In the early days, St Andrew’s Societies and Caledonian Clubs sponsored Highland games in the US to perpetuate Scottish culture, and this remains true today. A father at the Stone Mountain games, whose own parents had emigrated from Scotland, now involved his own children to ensure the traditions of his parents were carried on.  Indeed, the importance of supporting the games was described to me in near-religious terms by one regular visitor to the Chicago Highland Games, “It is almost like a pilgrimage. You have to come, even if you have only half a per cent of one ounce of Scottish heritage. You have to come to feel the spirit of the Scottish people and everything Scottish.”

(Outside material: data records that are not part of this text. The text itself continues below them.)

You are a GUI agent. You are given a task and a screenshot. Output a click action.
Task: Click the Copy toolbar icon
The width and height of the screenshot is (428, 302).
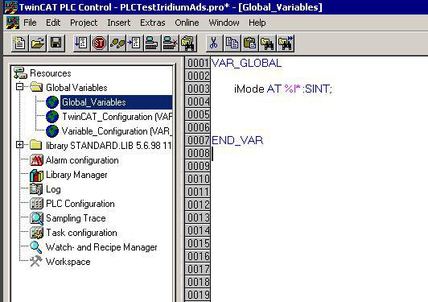pyautogui.click(x=232, y=43)
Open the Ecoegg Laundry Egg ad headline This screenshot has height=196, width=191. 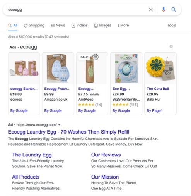click(x=68, y=132)
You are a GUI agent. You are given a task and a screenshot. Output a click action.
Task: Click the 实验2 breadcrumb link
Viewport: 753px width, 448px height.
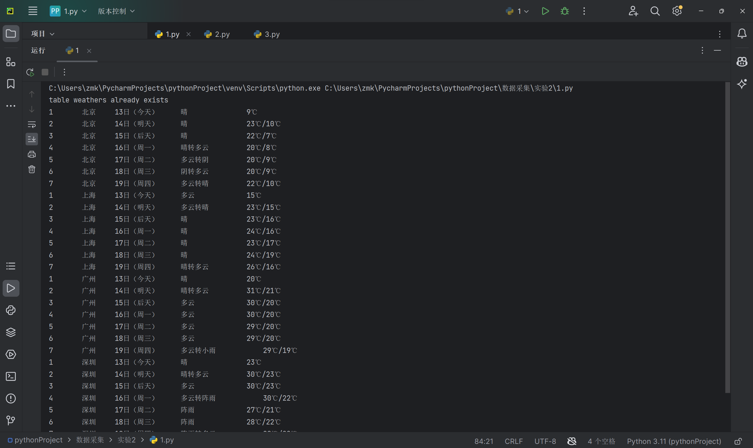tap(126, 440)
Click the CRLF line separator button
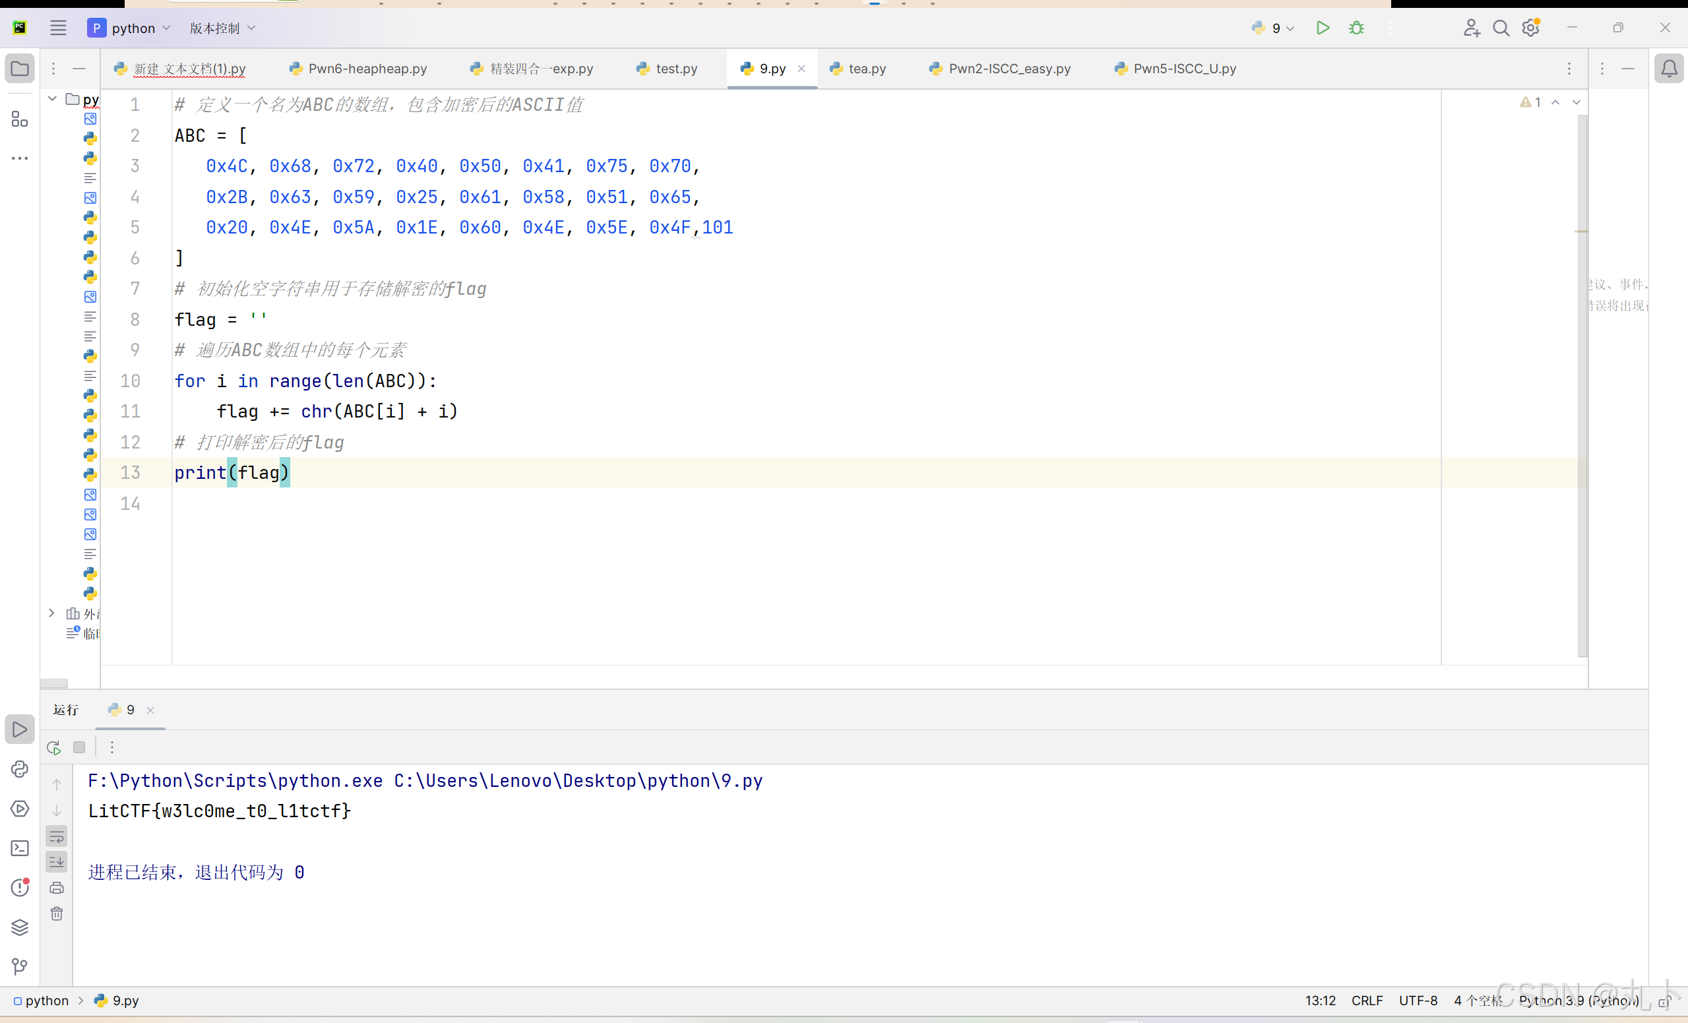 click(x=1367, y=1000)
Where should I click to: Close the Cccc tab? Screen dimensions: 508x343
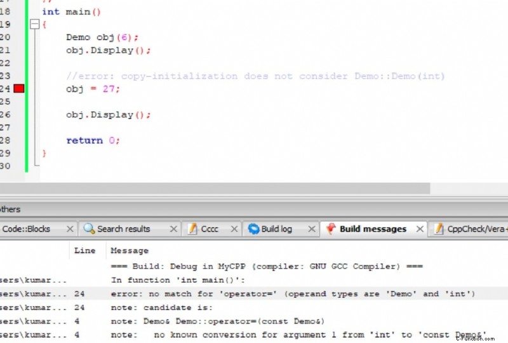click(x=234, y=229)
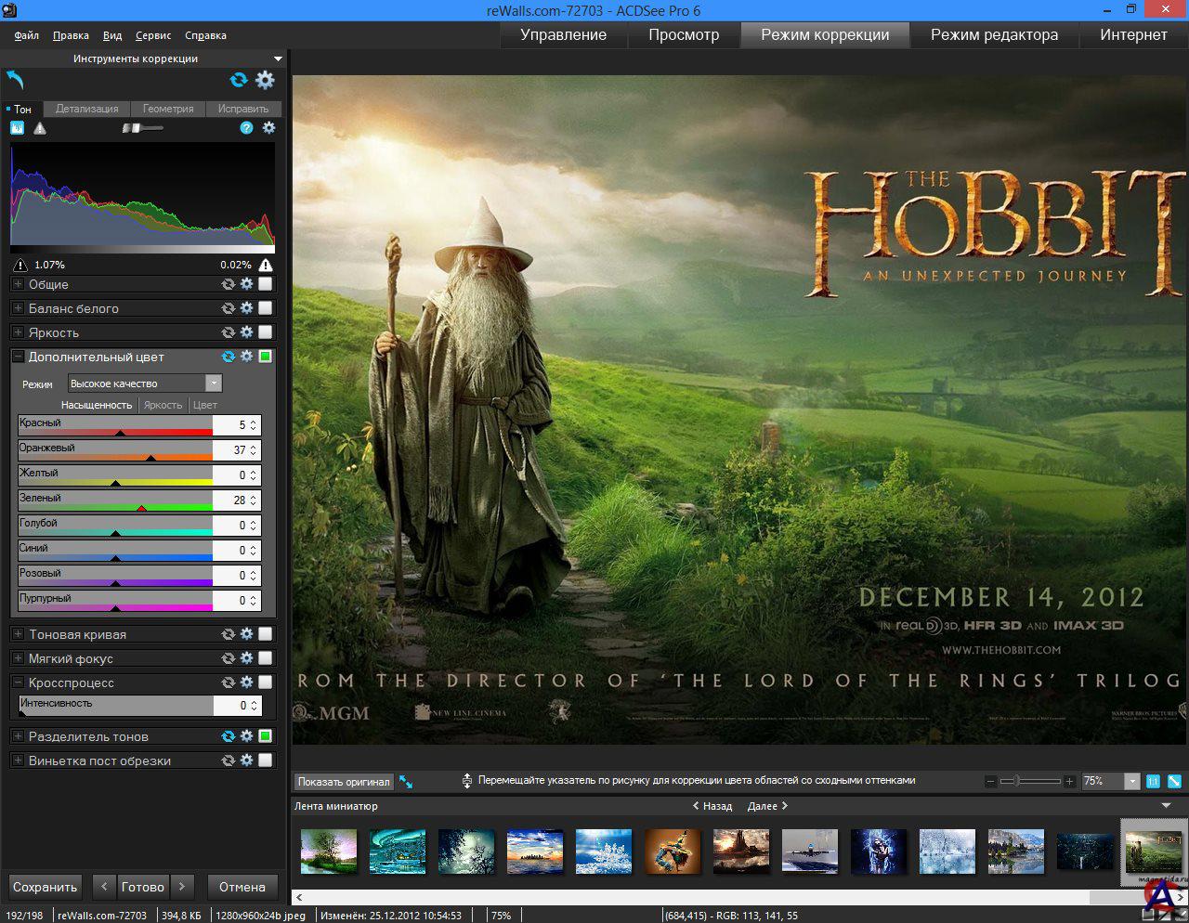This screenshot has width=1189, height=923.
Task: Select the orange dancer thumbnail in filmstrip
Action: tap(673, 852)
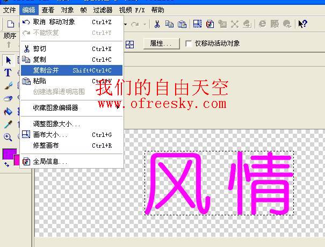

This passion for the games was also held by native Scots I encountered. Among my fellow expats there was clear pride that the Highland traditions were being renewed and kept alive by the Diaspora. One Scottish clan chief, attending the Stone Mountain Highland Games as an honoured guest, ventured that it was the Americans who had been responsible for keeping Highland traditions alive in their own country, and that had helped to revive them in Scotland.

All of the visitors I met at the games were very proud of being American, so why are they so committed to maintaining the traditions of their ancestors from a far-off land?  I am sure that part of the answer lies in the patriotic role that Scots played in the founding and development of the modern-day United States. Americans I met took pride in the exceptional role those early immigrants played in the development for their country. Indeed, President Woodrow Wilson’s famous words that “every line of strength in American history is a line coloured with Scottish blood” were widely quoted or paraphrased at the games.

Highland games in America have history that is almost as old as the country itself.  The appeal of the games lies in a spectacle of ancient athletic events and dancing and the sound of massed pipes and drums and Celtic rock bands. This appeal is also laced with a romanticism, not only of the Scottish Highlands and the noble Highland stock, but also of America, its land and the story of its people. It seems to me that the success of the Highland games in the US comes from a careful reinvention of Scottish culture. This includes the fusion of the ancient and traditional with the contemporary.

Such innovation demonstrates that Scottish, or more particularly American-Scottish culture, is lively and creative, and is attractive to a contemporary American audience. This bodes well as a new generation of Americans of Scottish heritage takes the traditions of the games forward in the 21st century.

Alan Mackie is a social researcher and was awarded funding from the University of Edinburgh’s Kerr Fry Bequest to undertake this study.